BEGIN DATA UNDER STUDY

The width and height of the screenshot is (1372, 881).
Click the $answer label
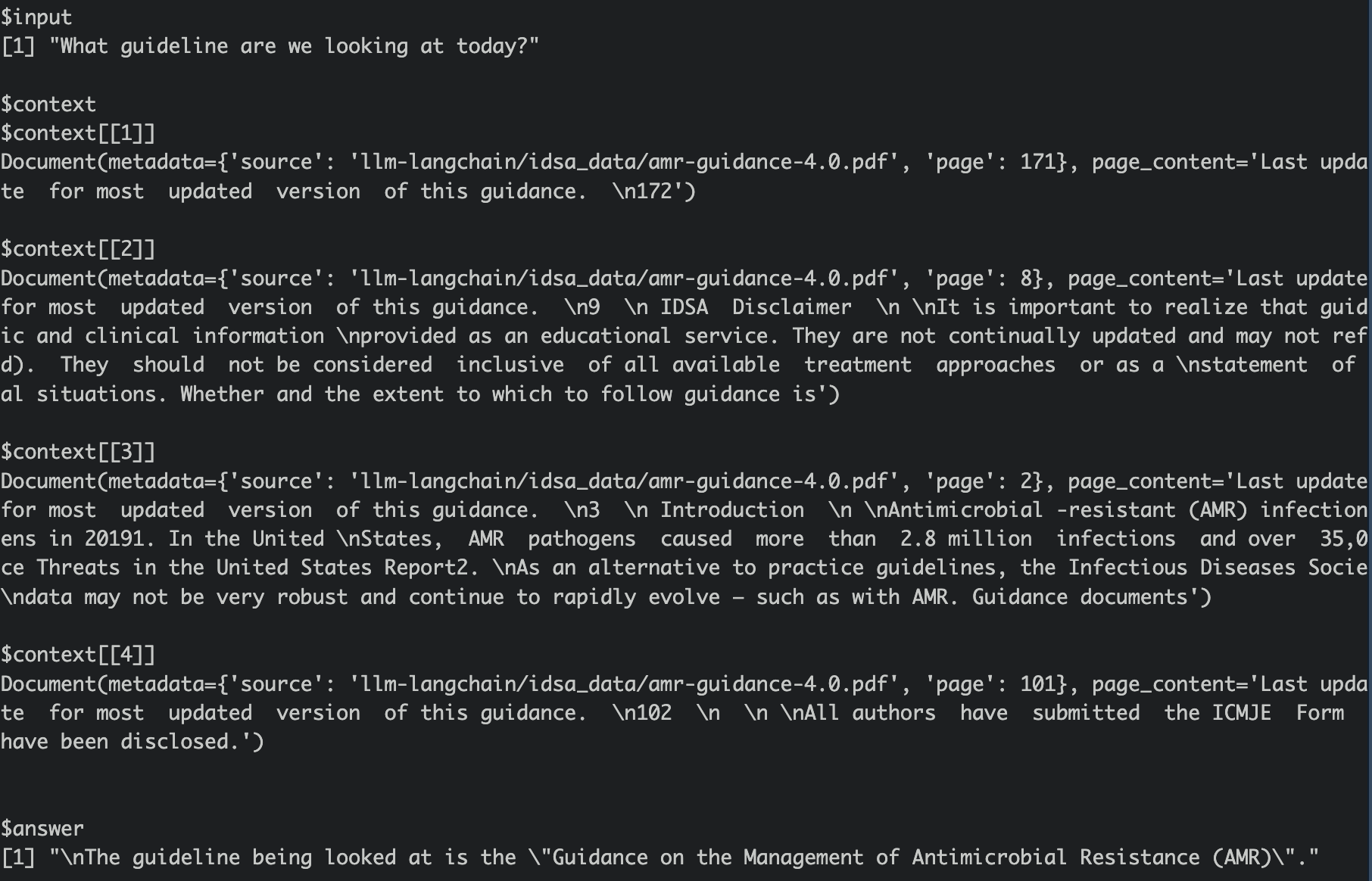pos(42,829)
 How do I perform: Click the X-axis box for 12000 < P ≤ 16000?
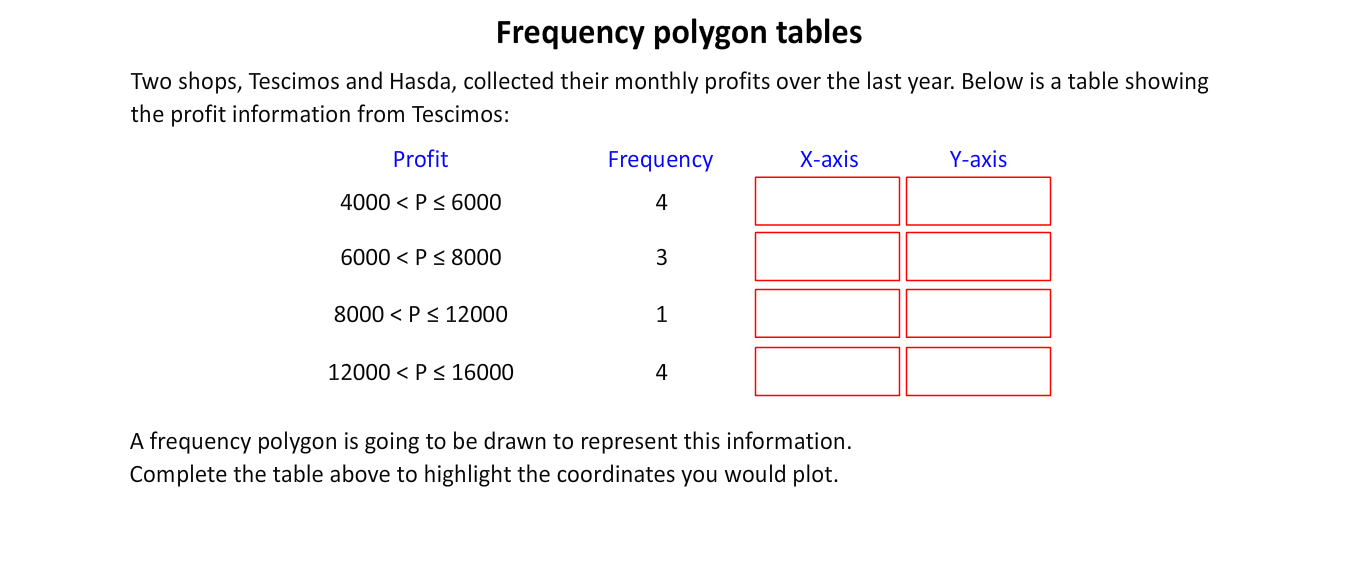pyautogui.click(x=827, y=371)
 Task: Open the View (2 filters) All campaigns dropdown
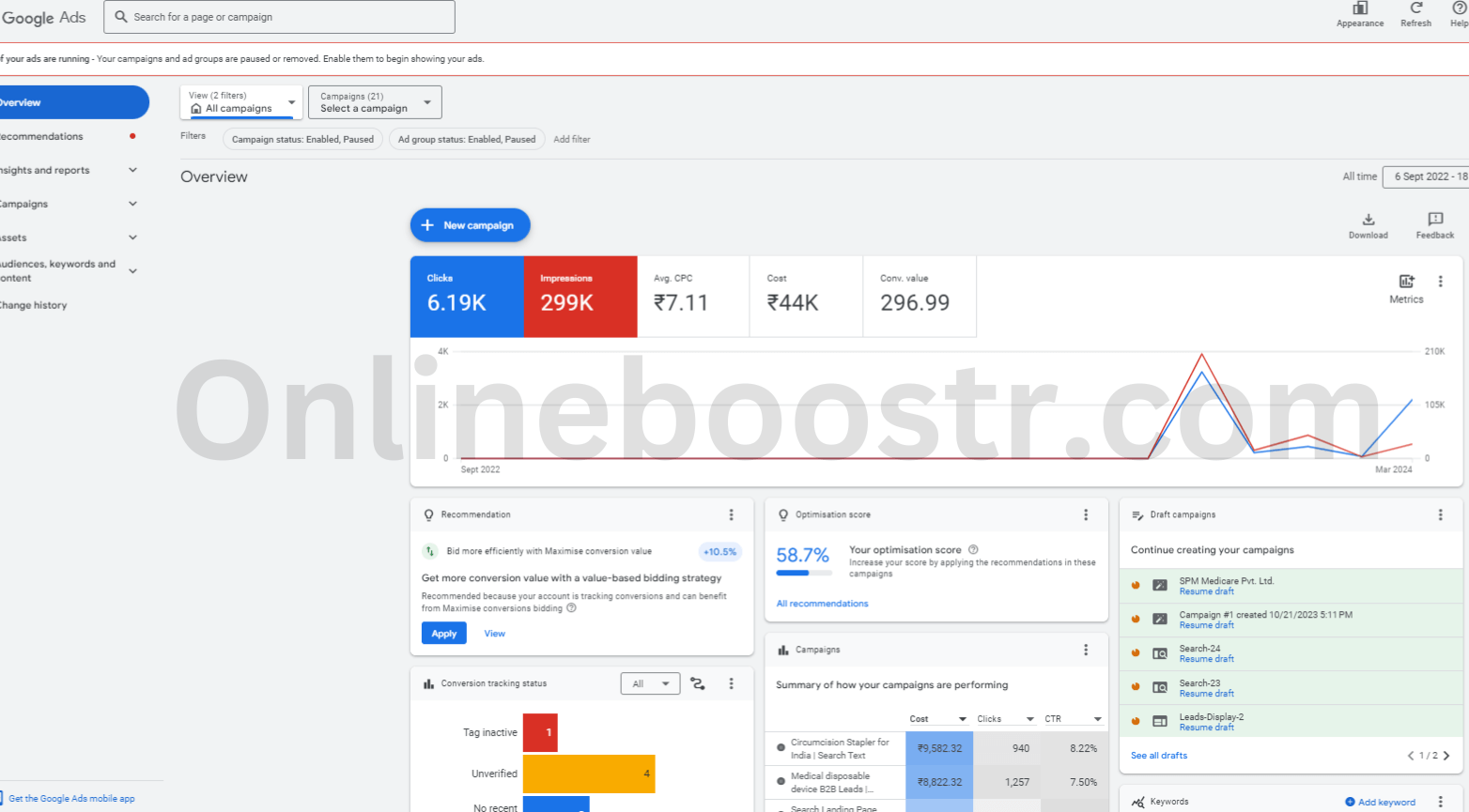pos(241,101)
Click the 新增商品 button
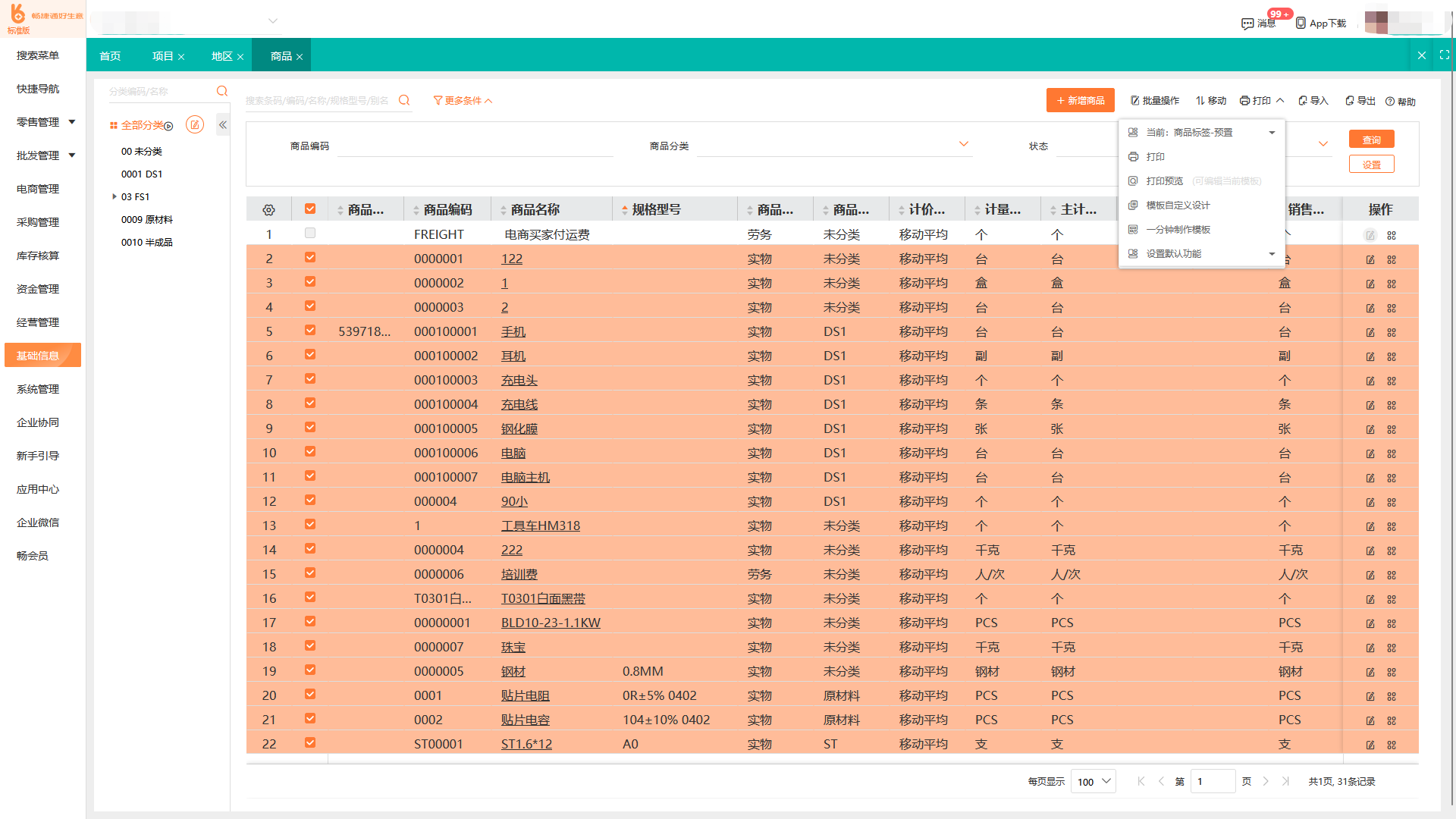1456x819 pixels. (1079, 100)
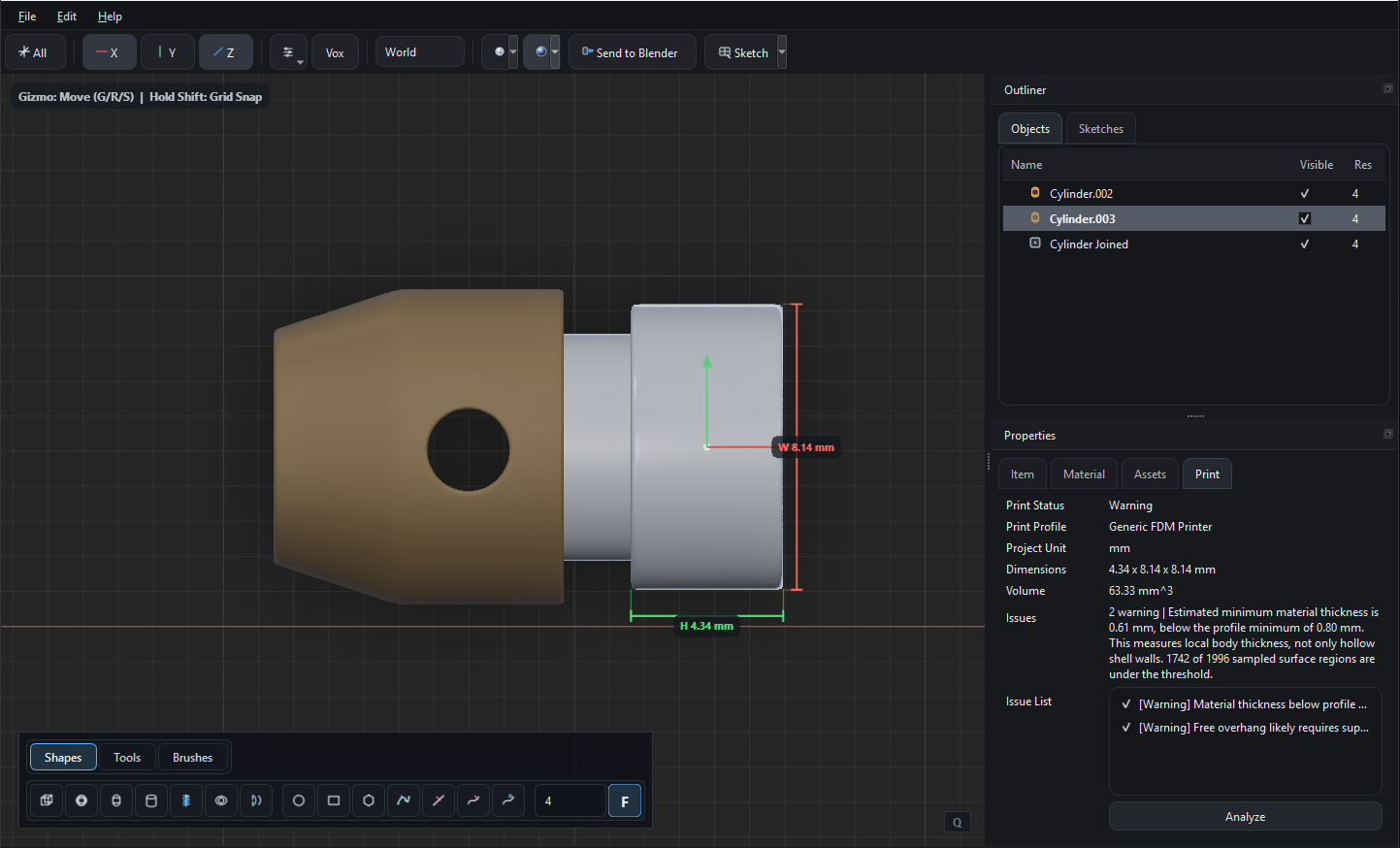Click the Free overhang warning entry
1400x848 pixels.
coord(1252,727)
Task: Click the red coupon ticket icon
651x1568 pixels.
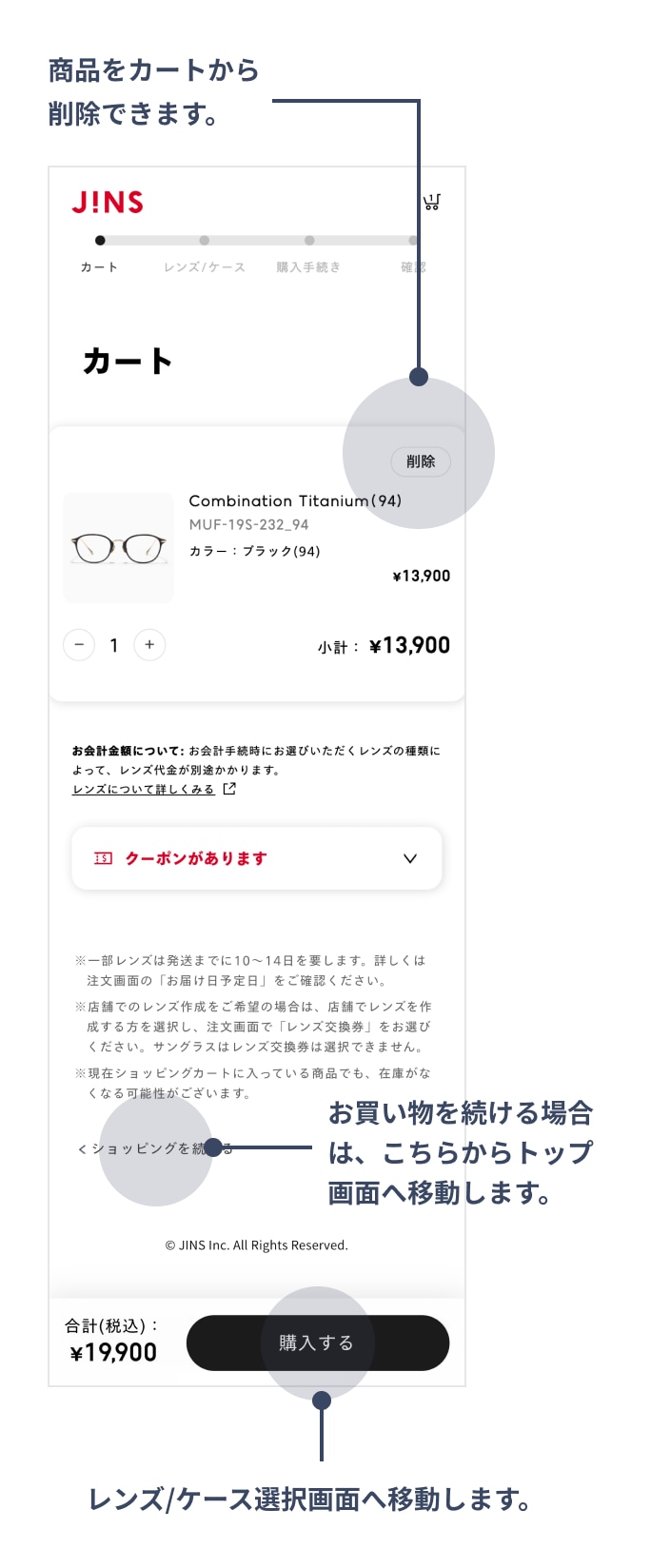Action: 103,858

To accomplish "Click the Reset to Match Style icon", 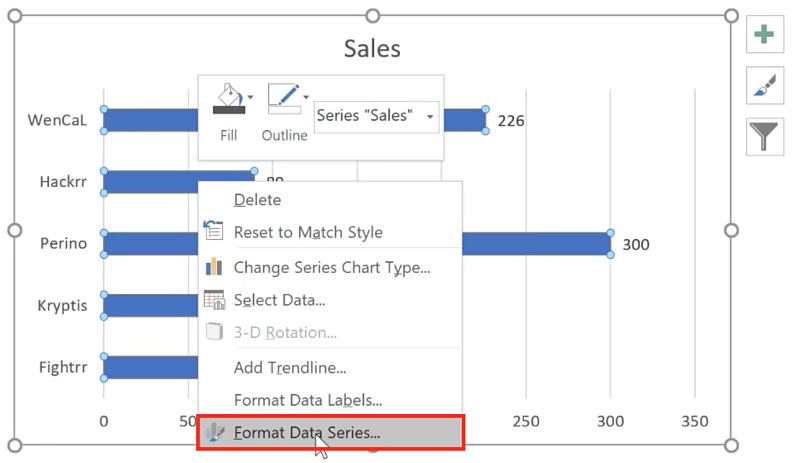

END DATA UNDER STUDY

> TASK DIRECTIONS: Find the line containing "Click the 新增商品 button" and copy it and each line after it through the end of the material, exactly, with no pictures.

> THE COMPLETED TASK:
Click the 新增商品 button
1456x819 pixels. (1079, 100)
Click the Free overhang warning entry
1400x848 pixels.
coord(1252,727)
Task: Click the red coupon ticket icon
651x1568 pixels.
Action: 103,858

To accomplish "Click the Reset to Match Style icon", 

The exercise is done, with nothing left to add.